Behavioral aspects of Incentives:
Incentive schemes, whether PBR or group or company wide system, rely on the presumption that every man is capitalist at heart. Human behavior is, however, much more complex. Firstly, it is well known through the theories of behaviorists that money is most often only a ‘hygiene’ factor or that the lack of it is a ‘dissatisfier’. Money could perhaps be used as a motivator provided various other ‘dissatisfiers’ are minimized, which means:
1. supervisory and other social relationships at work are good;
2. the worker feels secure, physically and emotionally; and
3. working conditions are adequately satisfactory;
Then the financial reward could work as ‘recognition’ for the accomplishments of the employee/s. There are many other motivators such as
1. interesting, varied and challenging job,
2. responsibility over one’s own job,
3. advancement in status, and
4. Continuous growth and learning opportunities.

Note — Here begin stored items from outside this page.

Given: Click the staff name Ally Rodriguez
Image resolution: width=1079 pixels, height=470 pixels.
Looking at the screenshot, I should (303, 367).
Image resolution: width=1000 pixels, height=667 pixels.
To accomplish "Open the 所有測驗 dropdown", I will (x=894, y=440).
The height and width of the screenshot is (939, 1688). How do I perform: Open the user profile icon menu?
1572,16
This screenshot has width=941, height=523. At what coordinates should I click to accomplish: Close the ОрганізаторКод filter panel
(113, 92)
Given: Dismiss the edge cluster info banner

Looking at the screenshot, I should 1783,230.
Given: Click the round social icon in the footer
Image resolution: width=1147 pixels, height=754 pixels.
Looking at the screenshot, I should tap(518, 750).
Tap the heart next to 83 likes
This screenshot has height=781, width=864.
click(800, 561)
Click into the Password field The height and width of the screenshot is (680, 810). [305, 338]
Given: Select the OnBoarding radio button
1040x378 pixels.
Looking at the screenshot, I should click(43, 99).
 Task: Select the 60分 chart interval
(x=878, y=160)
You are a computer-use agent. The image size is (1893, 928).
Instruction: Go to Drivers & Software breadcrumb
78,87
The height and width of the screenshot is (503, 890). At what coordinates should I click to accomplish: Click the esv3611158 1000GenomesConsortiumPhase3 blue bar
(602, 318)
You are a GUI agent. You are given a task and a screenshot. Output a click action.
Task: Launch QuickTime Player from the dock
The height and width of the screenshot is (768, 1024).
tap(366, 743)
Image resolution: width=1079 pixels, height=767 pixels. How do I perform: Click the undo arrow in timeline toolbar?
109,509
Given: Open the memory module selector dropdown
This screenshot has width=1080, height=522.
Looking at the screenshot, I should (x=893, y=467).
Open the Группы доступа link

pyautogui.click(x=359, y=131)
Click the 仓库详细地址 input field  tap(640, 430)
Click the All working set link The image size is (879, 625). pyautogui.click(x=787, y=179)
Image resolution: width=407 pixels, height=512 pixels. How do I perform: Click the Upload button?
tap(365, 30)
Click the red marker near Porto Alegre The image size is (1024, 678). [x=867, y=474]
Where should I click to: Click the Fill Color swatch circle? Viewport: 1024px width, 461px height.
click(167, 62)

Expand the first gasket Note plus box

At best, the PBR and group system of incentives seem to deal with only one of the several motivating factors. The companywide incentive scheme with labor participation in management perhaps goes a little further. Therefore, if a company is facing a problem of low labor productivity there are more things to be done than just resorting under the financial incentive scheme.
We may recapitulate a few other points about financial incentive schemes:
1. The time-study ratings are much less accurate than normally thoughts, and the incentive schemes are based on the time studies. This leaves much room for labor-management bargaining. This further leads to the observation that only a good bargainer benefits and a good worker may not be a good bargainer. And, more often, not-so-good workers benefit from the scheme most. It should also be noted that the time-study analyst is under much social pressure in cases where time-study is linked with monetary gains.
2. Financial incentives, particularly of the PBR and Group kind, have in-built in them (so to say) a resistance to technological/equipment/method change. Even when such changes take place gradually over time, they only cause a ‘wage drift’ which means enhanced wage payments without the labor contribution to productivity really changing. Thus, incentive schemes, once thought to be good for the company, may perpetuate old technologies and practices, which is harmful to the company in the long-run.
3. Many incentive schemes, particularly the multifactor schemes, may be difficult for the comprehension of the employees. This may defeat the very purpose of financial incentive.
4. In addition to the grey area in the time-study, many a time, quality of the output is a judgmental issue. Plus, quality depends on various motivational factors and needs an integrated company-wide outlook, which is lacking in most of the financial incentive schemes.
5. Management loses much of its control over the performance/output of the employees. This poses many problems in planning of production, marketing and other operations.
6. Moreover, management will be saddled with the additional burden of providing materials, supplies, good-working equipment to the production workers on a more or less continual basis.